## Start

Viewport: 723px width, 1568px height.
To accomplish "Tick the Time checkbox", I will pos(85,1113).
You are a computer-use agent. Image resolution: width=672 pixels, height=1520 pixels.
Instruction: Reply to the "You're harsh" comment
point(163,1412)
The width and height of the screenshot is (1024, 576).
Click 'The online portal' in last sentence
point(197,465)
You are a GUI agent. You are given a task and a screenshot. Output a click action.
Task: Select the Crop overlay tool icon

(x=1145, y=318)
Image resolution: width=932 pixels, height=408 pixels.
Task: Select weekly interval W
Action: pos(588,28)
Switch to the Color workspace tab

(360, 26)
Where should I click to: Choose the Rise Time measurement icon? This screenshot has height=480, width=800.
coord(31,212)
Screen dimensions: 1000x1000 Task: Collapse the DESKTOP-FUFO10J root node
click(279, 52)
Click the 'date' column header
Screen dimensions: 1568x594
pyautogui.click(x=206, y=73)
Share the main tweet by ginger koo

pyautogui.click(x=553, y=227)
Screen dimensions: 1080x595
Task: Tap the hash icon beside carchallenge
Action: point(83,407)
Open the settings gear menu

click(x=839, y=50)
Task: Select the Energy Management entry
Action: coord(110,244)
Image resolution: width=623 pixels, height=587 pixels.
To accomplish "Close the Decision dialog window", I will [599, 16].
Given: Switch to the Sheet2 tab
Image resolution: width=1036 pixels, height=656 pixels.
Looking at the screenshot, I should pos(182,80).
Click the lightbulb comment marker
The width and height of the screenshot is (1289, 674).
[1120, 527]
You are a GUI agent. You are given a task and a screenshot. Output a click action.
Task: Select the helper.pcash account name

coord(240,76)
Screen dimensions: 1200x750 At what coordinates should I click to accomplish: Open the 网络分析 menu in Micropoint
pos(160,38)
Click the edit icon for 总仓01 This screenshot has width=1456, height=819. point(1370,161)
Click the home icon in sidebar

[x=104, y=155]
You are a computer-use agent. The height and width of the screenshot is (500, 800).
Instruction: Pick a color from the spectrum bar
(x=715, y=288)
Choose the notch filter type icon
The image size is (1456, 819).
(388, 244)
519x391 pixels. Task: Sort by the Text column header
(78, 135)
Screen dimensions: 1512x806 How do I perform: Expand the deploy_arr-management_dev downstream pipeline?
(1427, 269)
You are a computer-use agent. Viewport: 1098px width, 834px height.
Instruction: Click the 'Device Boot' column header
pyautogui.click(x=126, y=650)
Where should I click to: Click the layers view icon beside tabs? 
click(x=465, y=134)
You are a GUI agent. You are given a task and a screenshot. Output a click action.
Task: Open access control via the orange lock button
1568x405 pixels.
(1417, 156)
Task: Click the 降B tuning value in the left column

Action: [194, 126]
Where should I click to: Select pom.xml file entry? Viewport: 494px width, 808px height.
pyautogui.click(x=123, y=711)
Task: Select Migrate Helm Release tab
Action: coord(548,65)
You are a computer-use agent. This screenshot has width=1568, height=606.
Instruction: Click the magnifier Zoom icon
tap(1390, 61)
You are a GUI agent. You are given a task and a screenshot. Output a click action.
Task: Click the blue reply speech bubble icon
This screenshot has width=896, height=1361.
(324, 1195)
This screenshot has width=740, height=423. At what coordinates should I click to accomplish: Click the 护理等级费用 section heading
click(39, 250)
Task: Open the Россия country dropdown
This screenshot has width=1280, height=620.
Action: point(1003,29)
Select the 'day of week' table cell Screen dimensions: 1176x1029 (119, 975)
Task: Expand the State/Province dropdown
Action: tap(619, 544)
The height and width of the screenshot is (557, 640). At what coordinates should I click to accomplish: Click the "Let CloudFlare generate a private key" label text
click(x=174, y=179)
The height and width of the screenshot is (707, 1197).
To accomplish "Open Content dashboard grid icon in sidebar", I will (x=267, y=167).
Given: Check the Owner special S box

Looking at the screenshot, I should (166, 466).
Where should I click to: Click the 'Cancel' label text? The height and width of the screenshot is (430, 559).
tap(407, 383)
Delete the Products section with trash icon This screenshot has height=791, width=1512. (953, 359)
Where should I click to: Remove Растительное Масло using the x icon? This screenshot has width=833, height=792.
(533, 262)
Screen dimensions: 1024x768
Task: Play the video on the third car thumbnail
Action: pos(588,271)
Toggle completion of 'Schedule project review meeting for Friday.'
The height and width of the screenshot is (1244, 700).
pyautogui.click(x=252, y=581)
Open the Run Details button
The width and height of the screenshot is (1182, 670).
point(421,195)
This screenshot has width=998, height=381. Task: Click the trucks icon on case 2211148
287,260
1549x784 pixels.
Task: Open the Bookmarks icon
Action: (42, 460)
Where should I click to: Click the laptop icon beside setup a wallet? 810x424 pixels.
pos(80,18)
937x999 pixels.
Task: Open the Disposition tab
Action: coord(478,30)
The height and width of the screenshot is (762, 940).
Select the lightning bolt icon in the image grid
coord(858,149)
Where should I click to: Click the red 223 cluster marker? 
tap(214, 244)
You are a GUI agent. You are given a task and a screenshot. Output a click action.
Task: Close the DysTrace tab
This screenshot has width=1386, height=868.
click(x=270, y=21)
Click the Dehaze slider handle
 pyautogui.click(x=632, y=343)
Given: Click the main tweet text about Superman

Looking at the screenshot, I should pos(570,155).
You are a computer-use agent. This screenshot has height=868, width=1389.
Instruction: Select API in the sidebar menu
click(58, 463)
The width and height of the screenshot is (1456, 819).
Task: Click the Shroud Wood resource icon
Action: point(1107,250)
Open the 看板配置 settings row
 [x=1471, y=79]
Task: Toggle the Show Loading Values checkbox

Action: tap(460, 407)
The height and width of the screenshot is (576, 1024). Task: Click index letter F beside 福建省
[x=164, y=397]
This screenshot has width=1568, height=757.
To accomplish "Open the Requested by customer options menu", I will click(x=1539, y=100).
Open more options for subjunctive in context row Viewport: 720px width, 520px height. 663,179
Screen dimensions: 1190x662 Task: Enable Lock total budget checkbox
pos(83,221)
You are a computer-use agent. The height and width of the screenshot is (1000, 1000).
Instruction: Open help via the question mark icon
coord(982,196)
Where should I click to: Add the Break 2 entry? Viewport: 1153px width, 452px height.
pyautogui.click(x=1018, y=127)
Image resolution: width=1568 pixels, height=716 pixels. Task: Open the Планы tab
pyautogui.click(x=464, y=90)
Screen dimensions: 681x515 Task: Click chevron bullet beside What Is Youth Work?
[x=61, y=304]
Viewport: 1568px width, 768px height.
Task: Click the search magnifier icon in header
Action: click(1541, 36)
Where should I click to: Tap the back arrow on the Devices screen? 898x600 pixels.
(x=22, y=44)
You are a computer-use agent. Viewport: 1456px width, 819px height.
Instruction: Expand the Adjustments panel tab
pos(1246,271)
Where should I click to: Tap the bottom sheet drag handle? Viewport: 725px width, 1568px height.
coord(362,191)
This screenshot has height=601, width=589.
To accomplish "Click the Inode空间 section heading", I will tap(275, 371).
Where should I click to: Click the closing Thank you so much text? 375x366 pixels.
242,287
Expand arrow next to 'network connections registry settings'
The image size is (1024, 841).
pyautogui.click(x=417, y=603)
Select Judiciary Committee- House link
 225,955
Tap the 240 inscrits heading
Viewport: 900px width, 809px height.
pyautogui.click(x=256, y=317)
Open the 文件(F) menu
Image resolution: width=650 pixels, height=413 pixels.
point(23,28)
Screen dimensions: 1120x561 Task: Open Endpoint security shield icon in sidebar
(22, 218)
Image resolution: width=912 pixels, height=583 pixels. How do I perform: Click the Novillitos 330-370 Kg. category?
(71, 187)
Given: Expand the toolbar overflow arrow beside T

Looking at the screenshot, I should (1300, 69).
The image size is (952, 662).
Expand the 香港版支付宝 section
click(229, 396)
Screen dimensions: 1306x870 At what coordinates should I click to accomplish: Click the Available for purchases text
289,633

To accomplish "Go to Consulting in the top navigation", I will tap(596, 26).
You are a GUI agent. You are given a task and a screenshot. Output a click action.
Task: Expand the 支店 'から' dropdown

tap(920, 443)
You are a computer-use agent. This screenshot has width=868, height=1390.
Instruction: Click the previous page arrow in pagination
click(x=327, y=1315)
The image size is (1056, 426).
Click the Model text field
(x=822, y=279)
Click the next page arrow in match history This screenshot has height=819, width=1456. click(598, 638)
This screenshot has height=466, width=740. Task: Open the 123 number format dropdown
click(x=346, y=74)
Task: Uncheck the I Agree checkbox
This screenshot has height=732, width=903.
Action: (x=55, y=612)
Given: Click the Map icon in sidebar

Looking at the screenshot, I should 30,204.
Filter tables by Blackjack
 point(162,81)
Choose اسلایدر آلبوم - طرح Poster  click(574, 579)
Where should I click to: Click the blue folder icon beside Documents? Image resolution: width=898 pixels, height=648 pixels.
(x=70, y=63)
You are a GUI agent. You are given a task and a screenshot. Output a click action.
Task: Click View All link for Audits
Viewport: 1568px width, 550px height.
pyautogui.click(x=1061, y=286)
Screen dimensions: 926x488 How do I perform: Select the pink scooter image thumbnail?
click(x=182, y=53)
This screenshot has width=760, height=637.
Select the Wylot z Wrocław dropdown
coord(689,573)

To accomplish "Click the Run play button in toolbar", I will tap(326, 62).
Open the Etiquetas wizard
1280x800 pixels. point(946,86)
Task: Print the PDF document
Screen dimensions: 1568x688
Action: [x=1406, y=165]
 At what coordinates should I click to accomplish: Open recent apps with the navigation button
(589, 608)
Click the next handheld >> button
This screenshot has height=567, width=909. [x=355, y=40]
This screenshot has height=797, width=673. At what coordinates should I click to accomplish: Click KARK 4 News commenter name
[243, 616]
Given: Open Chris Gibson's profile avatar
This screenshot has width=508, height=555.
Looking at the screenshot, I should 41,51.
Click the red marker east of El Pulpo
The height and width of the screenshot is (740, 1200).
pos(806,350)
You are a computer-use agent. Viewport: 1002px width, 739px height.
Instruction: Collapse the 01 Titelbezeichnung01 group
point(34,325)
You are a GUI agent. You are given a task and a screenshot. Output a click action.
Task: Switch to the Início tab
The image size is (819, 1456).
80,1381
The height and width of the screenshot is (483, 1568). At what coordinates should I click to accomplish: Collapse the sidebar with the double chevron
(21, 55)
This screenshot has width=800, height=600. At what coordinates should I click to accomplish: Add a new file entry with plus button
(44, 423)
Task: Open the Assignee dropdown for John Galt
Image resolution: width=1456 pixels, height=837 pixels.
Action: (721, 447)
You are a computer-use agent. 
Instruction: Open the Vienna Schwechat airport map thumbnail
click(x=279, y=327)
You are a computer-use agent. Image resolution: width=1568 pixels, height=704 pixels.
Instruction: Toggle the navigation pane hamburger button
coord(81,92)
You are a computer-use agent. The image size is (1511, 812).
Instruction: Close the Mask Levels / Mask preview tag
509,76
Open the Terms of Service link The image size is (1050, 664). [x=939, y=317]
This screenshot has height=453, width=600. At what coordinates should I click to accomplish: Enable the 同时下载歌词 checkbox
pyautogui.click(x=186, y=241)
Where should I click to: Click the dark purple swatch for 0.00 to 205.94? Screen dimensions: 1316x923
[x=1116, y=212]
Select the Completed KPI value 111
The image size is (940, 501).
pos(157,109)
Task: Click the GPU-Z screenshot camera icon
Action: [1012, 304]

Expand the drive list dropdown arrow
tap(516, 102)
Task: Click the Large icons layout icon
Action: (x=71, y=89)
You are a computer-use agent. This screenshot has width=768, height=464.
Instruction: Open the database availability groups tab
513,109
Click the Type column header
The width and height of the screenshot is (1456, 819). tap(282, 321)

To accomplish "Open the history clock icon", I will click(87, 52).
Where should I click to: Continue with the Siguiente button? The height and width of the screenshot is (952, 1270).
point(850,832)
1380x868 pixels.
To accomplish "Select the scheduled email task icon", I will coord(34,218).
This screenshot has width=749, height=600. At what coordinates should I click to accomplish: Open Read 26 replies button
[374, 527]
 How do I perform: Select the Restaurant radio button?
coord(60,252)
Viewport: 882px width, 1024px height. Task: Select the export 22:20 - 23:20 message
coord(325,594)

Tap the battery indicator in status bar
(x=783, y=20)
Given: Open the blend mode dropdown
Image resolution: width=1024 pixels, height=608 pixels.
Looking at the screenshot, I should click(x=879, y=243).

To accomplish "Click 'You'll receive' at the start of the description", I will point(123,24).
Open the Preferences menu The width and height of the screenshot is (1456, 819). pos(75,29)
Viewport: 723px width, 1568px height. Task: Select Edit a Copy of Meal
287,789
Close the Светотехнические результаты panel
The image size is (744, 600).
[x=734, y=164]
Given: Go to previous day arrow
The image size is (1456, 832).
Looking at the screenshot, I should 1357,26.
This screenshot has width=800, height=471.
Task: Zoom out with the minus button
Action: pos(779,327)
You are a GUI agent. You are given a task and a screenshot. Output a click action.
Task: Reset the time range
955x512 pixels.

## End

Format the lines of the material between the line containing "Where should I click to: Click the laptop" and the line containing "coord(982,196)", inclusive, as a Markdown table with the columns Row and Line. Omit blank lines.

EXERCISE RESPONSE >>
| Row | Line |
|---|---|
| 1 | Where should I click to: Click the laptop icon beside setup a wallet? 810x424 pixels. |
| 2 | pos(80,18) |
| 3 | 937x999 pixels. |
| 4 | Task: Open the Disposition tab |
| 5 | Action: coord(478,30) |
| 6 | The height and width of the screenshot is (762, 940). |
| 7 | Select the lightning bolt icon in the image grid |
| 8 | coord(858,149) |
| 9 | Where should I click to: Click the red 223 cluster marker?  |
| 10 | tap(214, 244) |
| 11 | You are a GUI agent. You are given a task and a screenshot. Output a click action. |
| 12 | Task: Close the DysTrace tab |
| 13 | This screenshot has width=1386, height=868. |
| 14 | click(x=270, y=21) |
| 15 | Click the Dehaze slider handle |
| 16 |  pyautogui.click(x=632, y=343) |
| 17 | Given: Click the main tweet text about Superman |
| 18 | Looking at the screenshot, I should pos(570,155). |
| 19 | You are a computer-use agent. This screenshot has height=868, width=1389. |
| 20 | Instruction: Select API in the sidebar menu |
| 21 | click(58, 463) |
| 22 | The width and height of the screenshot is (1456, 819). |
| 23 | Task: Click the Shroud Wood resource icon |
| 24 | Action: point(1107,250) |
| 25 | Open the 看板配置 settings row |
| 26 |  [x=1471, y=79] |
| 27 | Task: Toggle the Show Loading Values checkbox |
| 28 | Action: tap(460, 407) |
| 29 | The height and width of the screenshot is (576, 1024). Task: Click index letter F beside 福建省 |
| 30 | [x=164, y=397] |
| 31 | This screenshot has width=1568, height=757. |
| 32 | To accomplish "Open the Requested by customer options menu", I will click(x=1539, y=100). |
| 33 | Open more options for subjunctive in context row Viewport: 720px width, 520px height. 663,179 |
| 34 | Screen dimensions: 1190x662 Task: Enable Lock total budget checkbox |
| 35 | pos(83,221) |
| 36 | You are a computer-use agent. The height and width of the screenshot is (1000, 1000). |
| 37 | Instruction: Open help via the question mark icon |
| 38 | coord(982,196) |